### Text excerpt
++++++++

Issued by the Catholic Center for Studies and Media - Jordan. Editor-in-chief Fr. Rif'at Bader - موقع أبونا abouna.org
There was a significant rise in the number of baptisms at this year’s Easter vigil in France, according to figures published before the Easter Triduum by the French National Service for Catechesis and Catechumenate.
This year at the Easter vigil, 5,463 adults received the Sacrament of Baptism across France, a 21 per cent rise on the year before. In 16 dioceses, the number of converts doubled.
The rise has been both steady and consistent. The figures revealed there were 3,639 adult baptisms in 2021, meaning 2,023 represented a 50 per cent increase on two years ago. Meanwhile, in the past 20 years, according to Le Figaro, “adult baptism requests have doubled”.
The increasing number of Catholics finding the Faith in France is from disparate backgrounds. Of those confirmed at the Easter Vigil this year, a third of those baptized were in the in the 18-25 age bracket– a proportional increase from 24 per cent two years ago. According to trends, the Church is receiving marginally more women than men into her fold.
There is a noticeably more pronounced growth in rural areas than urban areas. This year, of the 16 dioceses where adult baptisms doubled, 15 were rural. Additionally, there was only a 17 per cent increase in Paris (compared to 33 per cent nationally).
Significantly, fewer than 55 per cent of those baptised were raised in Christian families, practising and non-practising.
“The parents wanted to leave them free as children, and then in adulthood they took this step,” explained Cécile Eon, head of the National Catechesis and Catechumenate Service.
Simultaneously, on Good Friday 2023, it was reported by the Times that crucifixes were rising across France in a message that “this is a Christian country”.

++++++++

(Collected data)
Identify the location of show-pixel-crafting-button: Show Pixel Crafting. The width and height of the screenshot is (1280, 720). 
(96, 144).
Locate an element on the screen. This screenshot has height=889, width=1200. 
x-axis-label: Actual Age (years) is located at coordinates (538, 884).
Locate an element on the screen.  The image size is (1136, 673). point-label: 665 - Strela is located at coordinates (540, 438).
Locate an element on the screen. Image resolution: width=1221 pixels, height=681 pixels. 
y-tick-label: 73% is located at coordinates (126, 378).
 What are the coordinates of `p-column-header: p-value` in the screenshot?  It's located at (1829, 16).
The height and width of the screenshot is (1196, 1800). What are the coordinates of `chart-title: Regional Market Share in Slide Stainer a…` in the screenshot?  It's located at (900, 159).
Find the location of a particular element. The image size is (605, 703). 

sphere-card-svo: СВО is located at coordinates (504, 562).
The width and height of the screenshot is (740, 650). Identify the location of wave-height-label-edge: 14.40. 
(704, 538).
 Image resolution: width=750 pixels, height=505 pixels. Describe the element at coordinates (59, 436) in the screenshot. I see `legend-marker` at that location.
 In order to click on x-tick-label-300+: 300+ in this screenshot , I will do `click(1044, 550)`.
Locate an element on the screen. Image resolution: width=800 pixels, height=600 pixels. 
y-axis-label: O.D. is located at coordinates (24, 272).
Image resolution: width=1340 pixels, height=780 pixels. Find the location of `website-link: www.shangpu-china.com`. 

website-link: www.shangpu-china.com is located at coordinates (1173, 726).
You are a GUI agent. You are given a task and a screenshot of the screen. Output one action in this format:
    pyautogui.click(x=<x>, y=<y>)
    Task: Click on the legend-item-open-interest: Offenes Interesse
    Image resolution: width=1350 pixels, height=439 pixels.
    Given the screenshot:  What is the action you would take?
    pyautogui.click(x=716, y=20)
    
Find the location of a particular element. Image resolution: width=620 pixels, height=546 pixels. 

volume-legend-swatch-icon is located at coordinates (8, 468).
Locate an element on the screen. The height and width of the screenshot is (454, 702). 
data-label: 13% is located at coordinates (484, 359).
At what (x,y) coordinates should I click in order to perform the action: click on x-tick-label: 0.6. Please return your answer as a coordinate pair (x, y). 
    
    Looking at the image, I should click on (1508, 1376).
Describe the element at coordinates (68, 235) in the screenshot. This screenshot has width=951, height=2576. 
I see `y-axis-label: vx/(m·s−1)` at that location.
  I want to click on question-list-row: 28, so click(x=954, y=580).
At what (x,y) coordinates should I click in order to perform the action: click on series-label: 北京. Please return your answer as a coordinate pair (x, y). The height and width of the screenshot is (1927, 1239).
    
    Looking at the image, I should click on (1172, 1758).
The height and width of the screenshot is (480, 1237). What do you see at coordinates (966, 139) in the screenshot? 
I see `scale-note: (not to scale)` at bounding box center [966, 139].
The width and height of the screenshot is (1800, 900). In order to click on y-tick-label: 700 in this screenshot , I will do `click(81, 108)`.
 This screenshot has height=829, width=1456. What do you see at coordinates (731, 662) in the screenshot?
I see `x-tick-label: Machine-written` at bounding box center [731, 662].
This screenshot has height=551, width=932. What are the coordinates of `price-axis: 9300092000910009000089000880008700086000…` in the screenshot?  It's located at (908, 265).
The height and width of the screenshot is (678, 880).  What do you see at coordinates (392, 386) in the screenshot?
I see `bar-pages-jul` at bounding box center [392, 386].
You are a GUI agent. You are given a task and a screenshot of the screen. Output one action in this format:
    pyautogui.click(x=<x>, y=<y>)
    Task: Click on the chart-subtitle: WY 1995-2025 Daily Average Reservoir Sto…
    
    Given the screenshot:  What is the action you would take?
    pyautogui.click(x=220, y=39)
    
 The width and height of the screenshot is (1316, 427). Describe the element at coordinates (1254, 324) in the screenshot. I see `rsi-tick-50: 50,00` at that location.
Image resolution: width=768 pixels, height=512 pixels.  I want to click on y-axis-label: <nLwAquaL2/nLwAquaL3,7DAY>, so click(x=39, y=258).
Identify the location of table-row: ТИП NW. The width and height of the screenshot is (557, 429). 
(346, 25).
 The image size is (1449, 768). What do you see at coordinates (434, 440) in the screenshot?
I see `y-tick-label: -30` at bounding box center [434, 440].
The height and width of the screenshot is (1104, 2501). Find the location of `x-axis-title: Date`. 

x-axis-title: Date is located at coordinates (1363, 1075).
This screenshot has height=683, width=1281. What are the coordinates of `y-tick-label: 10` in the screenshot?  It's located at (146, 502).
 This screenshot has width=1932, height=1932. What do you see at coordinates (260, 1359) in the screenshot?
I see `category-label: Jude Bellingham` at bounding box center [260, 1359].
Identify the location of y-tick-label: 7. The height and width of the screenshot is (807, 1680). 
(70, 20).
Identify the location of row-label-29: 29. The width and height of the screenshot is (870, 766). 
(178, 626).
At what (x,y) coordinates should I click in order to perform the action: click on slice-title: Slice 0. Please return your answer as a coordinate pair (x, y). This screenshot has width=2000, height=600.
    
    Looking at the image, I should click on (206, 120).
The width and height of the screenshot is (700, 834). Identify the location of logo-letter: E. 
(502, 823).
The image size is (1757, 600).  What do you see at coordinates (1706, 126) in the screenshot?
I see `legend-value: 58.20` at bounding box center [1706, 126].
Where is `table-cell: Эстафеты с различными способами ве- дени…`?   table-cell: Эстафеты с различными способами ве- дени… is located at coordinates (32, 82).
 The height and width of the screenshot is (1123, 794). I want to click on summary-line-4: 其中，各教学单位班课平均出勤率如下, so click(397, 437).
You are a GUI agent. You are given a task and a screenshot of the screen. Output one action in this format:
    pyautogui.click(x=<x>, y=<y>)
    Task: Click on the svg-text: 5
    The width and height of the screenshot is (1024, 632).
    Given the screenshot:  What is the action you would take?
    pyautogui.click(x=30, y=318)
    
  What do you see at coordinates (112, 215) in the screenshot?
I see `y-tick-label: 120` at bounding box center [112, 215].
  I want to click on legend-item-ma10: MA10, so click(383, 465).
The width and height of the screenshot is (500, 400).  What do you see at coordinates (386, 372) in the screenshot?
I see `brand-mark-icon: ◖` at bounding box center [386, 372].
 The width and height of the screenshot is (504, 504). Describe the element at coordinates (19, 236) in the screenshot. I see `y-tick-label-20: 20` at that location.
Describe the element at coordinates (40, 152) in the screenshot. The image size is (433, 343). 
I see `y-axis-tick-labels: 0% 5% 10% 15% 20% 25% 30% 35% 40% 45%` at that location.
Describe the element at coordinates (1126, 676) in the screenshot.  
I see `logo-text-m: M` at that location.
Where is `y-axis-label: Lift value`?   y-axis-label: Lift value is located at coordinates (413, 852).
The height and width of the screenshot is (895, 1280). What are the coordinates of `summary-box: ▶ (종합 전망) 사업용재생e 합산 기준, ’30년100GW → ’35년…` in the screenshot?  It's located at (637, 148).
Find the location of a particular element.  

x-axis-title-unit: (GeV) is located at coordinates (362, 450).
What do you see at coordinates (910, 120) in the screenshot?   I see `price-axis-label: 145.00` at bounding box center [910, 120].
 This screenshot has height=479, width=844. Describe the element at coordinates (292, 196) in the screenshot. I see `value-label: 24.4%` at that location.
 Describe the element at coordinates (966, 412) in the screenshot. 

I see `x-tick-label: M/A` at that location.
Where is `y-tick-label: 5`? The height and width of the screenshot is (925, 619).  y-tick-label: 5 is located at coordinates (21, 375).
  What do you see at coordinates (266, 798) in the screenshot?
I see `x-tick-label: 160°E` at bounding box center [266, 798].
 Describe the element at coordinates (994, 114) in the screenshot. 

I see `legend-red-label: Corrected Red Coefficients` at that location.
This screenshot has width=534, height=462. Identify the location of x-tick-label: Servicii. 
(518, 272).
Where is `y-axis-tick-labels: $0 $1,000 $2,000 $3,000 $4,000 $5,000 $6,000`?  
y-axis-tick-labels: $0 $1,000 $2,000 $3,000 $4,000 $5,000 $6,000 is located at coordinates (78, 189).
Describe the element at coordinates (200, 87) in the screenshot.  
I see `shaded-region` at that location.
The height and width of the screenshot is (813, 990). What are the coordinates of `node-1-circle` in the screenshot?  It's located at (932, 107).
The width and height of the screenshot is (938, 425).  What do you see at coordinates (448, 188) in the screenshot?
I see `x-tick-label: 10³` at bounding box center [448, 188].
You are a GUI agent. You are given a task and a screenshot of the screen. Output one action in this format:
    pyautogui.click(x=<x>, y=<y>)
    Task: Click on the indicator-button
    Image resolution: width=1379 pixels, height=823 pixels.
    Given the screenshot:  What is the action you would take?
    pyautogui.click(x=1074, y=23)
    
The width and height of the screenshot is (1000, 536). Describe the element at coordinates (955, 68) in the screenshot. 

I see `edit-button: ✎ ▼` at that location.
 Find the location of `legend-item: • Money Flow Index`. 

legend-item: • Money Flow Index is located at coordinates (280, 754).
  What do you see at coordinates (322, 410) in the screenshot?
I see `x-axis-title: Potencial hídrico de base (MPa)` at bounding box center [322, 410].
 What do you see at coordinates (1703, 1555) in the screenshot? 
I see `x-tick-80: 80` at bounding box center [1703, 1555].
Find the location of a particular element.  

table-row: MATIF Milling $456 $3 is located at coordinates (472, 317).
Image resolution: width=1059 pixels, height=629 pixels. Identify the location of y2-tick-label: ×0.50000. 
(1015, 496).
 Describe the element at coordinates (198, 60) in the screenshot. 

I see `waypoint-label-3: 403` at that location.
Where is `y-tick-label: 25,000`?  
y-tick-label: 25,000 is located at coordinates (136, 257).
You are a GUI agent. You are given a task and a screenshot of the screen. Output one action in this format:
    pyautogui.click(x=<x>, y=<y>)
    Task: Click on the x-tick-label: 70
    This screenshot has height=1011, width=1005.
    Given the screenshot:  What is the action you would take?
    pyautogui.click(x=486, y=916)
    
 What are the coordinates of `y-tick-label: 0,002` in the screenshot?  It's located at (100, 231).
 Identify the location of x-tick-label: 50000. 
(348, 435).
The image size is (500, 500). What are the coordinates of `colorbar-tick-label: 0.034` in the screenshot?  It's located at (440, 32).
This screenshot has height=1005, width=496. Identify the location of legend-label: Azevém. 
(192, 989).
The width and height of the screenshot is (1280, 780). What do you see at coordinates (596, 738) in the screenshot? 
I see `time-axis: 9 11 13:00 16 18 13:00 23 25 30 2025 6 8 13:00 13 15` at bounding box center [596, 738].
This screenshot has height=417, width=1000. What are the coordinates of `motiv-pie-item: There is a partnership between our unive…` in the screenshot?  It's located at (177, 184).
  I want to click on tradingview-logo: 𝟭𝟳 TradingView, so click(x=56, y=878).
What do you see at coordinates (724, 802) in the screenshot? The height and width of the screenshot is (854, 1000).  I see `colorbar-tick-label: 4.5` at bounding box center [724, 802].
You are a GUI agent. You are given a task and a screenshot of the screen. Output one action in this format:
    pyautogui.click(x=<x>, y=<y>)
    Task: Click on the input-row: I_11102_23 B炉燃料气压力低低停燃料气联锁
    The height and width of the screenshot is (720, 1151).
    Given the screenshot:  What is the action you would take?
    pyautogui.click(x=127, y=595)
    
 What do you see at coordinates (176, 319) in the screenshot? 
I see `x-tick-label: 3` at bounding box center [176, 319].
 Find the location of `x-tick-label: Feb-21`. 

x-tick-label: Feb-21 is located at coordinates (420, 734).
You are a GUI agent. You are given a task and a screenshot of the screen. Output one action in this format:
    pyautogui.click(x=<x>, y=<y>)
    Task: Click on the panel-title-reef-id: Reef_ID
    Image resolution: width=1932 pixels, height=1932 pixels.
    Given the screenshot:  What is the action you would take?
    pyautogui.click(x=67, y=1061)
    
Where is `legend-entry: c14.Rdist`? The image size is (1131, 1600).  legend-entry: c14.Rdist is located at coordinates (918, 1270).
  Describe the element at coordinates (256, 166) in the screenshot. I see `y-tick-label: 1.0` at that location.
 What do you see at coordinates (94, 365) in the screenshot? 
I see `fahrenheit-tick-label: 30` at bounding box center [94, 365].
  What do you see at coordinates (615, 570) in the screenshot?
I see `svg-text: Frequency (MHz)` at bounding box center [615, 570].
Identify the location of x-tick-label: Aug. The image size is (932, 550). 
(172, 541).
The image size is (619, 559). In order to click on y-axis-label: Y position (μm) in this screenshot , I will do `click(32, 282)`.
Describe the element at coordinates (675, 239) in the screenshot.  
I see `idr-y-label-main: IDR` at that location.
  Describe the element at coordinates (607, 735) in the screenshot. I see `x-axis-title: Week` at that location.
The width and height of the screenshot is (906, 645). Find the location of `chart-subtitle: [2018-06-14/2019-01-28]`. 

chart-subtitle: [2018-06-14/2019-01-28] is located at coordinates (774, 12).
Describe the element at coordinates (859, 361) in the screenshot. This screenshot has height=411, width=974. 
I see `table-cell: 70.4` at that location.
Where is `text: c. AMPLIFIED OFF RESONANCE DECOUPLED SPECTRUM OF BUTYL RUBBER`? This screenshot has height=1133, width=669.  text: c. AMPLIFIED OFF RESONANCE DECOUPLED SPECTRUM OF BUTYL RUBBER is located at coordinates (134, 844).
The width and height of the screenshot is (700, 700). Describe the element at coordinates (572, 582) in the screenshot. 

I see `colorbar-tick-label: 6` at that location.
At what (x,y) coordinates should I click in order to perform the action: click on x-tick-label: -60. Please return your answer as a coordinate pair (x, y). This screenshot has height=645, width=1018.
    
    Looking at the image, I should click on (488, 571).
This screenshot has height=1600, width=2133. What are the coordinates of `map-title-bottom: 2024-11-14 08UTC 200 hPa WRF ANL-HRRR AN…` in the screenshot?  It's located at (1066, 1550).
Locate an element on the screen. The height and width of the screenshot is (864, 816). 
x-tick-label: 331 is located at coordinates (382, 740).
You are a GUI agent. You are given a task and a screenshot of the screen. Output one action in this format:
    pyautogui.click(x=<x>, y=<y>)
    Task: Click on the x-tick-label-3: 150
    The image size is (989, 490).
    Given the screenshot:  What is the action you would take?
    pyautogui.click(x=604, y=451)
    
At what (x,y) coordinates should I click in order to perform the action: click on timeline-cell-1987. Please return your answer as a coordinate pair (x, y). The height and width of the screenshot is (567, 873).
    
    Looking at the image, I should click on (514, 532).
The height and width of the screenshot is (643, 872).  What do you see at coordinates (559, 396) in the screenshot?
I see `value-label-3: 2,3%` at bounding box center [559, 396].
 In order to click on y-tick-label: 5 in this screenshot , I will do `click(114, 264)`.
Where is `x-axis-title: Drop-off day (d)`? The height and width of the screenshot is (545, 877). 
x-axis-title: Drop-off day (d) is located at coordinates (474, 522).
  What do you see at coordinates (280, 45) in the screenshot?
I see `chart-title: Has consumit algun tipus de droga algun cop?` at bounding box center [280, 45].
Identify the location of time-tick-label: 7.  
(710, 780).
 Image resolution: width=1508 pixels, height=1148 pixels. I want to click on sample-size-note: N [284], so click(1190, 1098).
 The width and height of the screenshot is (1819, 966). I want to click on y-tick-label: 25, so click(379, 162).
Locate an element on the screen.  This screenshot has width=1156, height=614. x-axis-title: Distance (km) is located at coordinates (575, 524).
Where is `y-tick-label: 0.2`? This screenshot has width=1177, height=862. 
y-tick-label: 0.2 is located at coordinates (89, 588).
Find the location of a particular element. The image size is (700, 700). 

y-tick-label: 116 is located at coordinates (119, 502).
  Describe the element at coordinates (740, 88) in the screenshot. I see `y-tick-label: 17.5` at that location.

++++++++

### Directive 1
Transcribe the records from the line with "Describe the element at coordinates (994, 114)" up to and including the line with "center [448, 188].".
### Directive 2
Pick up the article on the rise in adult baptisms in France after its final sentence and keep writing it.

### Task response 1
 Describe the element at coordinates (994, 114) in the screenshot. 

I see `legend-red-label: Corrected Red Coefficients` at that location.
This screenshot has width=534, height=462. Identify the location of x-tick-label: Servicii. 
(518, 272).
Where is `y-axis-tick-labels: $0 $1,000 $2,000 $3,000 $4,000 $5,000 $6,000`?  
y-axis-tick-labels: $0 $1,000 $2,000 $3,000 $4,000 $5,000 $6,000 is located at coordinates (78, 189).
Describe the element at coordinates (200, 87) in the screenshot.  
I see `shaded-region` at that location.
The height and width of the screenshot is (813, 990). What are the coordinates of `node-1-circle` in the screenshot?  It's located at (932, 107).
The width and height of the screenshot is (938, 425).  What do you see at coordinates (448, 188) in the screenshot?
I see `x-tick-label: 10³` at bounding box center [448, 188].

### Task response 2
A fast-growing charity named SOS Calvaires has been repairing, restoring and erecting crucifixes across the French countryside. In 2022, the charity helped raise over 200 Calvary scenes. For a long time a small local organisation after its founding in 1987, it has recently expanded rapidly and has more than 50 branches across France.
Crucifixes are not an uncommon scene in rural France. Many are historical and were built with the help of missionaries in the 18th and 19th centuries, such as St Louis Grignon de Montfort. Large metal crosses, such as the one found atop the Pic Saint-Loup in Occitania, are often found at the summit of mountains.
At Pic Saint-Loup, the nine-metre-tall and one tonne iron cross was half cut down in a spate of vandalism in 2020. The perpetrators graffitied “the secular peak” beside it. Only days later, a large wooden cross was re-erected in its place by supporters and within three months 24,000 euros had been raised and the cross was restored.
Yet despite popular support the continued existence of these religious symbols is a cause for contention.
Catholicism has historically occupied a precarious place within French society where a long political culture of laïcité (state secularism) exists. This has put Catholics in tension with prevailing ideology.
A law passed in 1905 enshrined the separation of Church and State; it also outlawed the erection of new religious symbols in public spaces.
For this reason, the government ruled after a legal battle that a statue of the Virgin Mary on the Ile de Ré, which had been placed there shortly after the Second World War, must be pulled down. A statue of Pope John Paul II in Ploërmel, Brittany was similarly ordered to be removed in 2018.
The Catholic Church in France– once termed la fille aînée de l’Église (the eldest daughter of the Church) and the country at the forefront of Christian Europe– was outlawed and harshly persecuted following the revolution in 1789. At the time, in Paris, a new religion was established known as the Cult of Reason.
In 1793, the Jacobin revolutionaries organised a public desecration of Notre Dame cathedral where the so-called female deity of “Reason” was enthroned. During the ceremony prostitutes were paid to dance on the altar and perform sexual acts inside the church.
Beginning in the same year and lasting until 1796, a Catholic loyalist revolt in the Vendée region was put down by government forces. Estimates of those killed are up to 400,000– nearly 50 per cent of the region’s population in what has been classified by historians since as a genocide.
The Church was reconciled with the government shortly after a decade at the Concordat of 1801, in which Napoleon agreed with Pope Pius VII to restore most of its civil status.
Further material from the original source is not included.